I began thinking today, after a stroll down to the river that’s swollen with adolescent lust to conquer, that we could easily replace pretty much everything in the house, if need be. I spent the evening cleaning out the back bedroom. Because I was concerned that the Things In There would be damaged? No. Because I hadn’t done it in a year. I threw out three garbage bags of crap, and came up with a donation pile that would choke a horse. Anybody want some books?
And then I started thinking: I’ll be taking my laptop if we have to evacuate. We’ll have our suitcases packed, with clothes and cuddlies and books. And our important documents are all at hand, so they’re already packed. I can throw the photos and keepsakes in a box, and pack the box in the van, and we’ll all become travelling minstrels for a time, and that will be Great Fun. I’m not so naiive to think that should “it” happen, the thing that nobody wants to name because naming a thing makes it real and gives it form…should that thing happen…and should our home get damaged…or, worse yet, should everything be washed downstream and end up somewhere in a farmer’s field, how would that feel?
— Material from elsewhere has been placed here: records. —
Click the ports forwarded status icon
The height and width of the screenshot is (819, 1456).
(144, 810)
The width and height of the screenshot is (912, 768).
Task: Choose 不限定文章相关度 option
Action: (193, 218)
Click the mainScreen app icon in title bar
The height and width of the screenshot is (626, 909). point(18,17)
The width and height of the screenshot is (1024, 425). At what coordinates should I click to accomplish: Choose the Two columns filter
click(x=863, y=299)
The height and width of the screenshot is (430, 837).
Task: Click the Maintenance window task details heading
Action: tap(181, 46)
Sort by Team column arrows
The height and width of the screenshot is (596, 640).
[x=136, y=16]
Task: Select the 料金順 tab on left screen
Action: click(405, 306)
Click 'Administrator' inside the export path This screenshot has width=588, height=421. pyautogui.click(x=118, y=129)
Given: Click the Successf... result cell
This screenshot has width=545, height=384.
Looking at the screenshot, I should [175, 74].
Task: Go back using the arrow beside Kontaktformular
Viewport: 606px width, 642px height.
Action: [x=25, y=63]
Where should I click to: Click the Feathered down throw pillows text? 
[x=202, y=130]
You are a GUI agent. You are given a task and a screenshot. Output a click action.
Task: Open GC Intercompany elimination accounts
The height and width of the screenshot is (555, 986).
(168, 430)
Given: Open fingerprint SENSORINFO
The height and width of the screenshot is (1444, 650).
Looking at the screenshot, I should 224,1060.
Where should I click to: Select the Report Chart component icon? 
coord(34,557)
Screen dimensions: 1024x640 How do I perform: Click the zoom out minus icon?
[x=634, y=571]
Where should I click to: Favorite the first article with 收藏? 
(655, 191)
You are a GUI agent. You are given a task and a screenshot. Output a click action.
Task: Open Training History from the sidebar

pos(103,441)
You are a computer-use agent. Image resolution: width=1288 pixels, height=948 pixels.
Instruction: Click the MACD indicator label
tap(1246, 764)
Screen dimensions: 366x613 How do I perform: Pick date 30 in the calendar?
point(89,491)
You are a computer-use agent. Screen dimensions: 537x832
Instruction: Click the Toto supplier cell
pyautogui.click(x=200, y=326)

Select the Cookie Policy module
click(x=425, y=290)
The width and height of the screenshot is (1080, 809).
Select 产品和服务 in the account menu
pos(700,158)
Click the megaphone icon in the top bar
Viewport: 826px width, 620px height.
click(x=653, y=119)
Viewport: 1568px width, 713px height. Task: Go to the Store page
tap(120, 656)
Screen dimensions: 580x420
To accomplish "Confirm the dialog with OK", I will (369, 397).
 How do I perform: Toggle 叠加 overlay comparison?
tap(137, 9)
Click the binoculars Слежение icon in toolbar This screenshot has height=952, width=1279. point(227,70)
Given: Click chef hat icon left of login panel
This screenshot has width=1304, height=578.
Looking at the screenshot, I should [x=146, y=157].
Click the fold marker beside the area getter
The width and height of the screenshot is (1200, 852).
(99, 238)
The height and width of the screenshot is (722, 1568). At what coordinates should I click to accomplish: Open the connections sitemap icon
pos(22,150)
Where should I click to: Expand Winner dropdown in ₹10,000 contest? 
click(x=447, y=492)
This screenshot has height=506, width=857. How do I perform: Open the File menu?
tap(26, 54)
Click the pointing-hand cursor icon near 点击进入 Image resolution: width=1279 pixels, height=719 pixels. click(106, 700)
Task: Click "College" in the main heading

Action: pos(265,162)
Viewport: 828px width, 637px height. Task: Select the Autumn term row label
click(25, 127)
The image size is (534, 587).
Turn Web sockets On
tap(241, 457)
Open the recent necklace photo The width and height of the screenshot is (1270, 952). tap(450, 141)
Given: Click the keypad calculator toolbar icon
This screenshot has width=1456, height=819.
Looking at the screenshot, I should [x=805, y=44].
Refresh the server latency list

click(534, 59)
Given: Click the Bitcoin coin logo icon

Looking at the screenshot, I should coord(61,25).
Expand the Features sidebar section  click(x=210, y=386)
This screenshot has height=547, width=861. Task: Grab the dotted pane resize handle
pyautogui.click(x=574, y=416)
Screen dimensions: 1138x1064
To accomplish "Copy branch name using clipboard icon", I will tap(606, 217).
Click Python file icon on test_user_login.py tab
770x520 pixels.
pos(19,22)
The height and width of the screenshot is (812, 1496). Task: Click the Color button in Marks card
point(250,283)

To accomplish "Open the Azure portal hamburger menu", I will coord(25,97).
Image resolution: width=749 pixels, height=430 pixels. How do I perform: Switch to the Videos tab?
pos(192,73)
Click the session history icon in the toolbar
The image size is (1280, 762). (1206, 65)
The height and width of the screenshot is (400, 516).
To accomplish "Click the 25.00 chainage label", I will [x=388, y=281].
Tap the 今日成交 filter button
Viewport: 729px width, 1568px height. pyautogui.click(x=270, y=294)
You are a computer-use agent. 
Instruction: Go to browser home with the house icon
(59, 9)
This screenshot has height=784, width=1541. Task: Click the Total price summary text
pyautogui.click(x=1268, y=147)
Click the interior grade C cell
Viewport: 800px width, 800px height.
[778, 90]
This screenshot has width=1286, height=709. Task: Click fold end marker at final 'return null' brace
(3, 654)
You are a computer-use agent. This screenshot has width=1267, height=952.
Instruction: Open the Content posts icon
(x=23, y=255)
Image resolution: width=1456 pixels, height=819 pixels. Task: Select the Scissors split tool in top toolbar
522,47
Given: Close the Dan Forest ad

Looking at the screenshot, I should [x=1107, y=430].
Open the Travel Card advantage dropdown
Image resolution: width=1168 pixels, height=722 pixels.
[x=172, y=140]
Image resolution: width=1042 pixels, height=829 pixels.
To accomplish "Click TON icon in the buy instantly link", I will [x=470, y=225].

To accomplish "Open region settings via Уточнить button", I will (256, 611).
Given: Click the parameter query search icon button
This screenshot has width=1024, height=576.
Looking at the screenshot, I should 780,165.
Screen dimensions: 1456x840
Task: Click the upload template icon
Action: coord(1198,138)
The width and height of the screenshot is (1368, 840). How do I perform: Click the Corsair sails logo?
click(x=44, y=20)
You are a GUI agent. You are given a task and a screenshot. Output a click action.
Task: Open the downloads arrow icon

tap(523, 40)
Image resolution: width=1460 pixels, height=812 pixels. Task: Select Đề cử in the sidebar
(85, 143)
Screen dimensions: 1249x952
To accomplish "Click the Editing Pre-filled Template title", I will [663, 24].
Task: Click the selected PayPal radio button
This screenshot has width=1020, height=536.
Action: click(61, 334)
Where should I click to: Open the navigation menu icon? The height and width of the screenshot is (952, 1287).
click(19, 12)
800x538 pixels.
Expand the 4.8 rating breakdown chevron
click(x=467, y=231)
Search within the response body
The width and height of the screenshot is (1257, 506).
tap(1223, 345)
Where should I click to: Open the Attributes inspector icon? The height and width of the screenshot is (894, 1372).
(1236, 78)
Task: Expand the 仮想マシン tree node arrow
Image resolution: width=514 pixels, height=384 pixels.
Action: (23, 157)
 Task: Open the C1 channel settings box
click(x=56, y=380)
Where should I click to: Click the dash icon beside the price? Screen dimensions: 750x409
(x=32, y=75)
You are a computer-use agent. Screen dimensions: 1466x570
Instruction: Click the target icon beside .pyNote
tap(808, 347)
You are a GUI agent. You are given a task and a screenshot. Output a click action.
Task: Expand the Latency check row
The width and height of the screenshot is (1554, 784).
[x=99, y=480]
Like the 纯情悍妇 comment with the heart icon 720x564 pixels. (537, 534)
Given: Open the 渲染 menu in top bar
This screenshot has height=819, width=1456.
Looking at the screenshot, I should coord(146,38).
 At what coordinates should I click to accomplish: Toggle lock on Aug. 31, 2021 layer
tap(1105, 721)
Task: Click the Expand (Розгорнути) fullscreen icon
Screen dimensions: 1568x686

I’ve read about survivors of disasters, and how they’ve lost “everything, just everything”.
I am naiive. I realise that. But I’ll still say it: it’s the chance to start over. To throw the dust from our hair like a mustang running at a full gallop and to create something new. No, I don’t wish it to happen. But just think: we can’t change what’s happened; we must always look forward to what’s yet to come. If my house was washed away, lock, stock, and barrel, we’d start over. The pipes would be in the right place, and there would be a laundry chute, and big windows, and a writing room, and…and we’d be homeless for a time, but we’d survive.
What does this say about me, that I can look the very real possibility of a disastrous flood in the face and say, ‘well, whatever happens, we’ll be looking forward to tomorrow, and not stressing about what can’t be changed’? I feel like it’s too pat. It’s too ….something. And not enough of something else.
On the other hand, I see myself wandering through the hallways, making the cutting-with-scissors motion with my hand, wondering where I put X, and realising that X is probably buried under topsoil from ten miles upstream in some farmer’s pasture ten miles downstream, and swearing because I needed it. But then, it’s just stuff, right? It’s just stuff.
Nonetheless, I don’t want to hear the sirens, or the klaxons, or whatever it is our town does to alert us that Something Bad Is Happening. I don’t want Something Bad to Happen. I love our home. Yet I still can’t get away from the knowledge that our true home is nestled within the gossamer silvery filaments that bind us, one to the other.
So that’s what’s happening here. We live in dangerous times.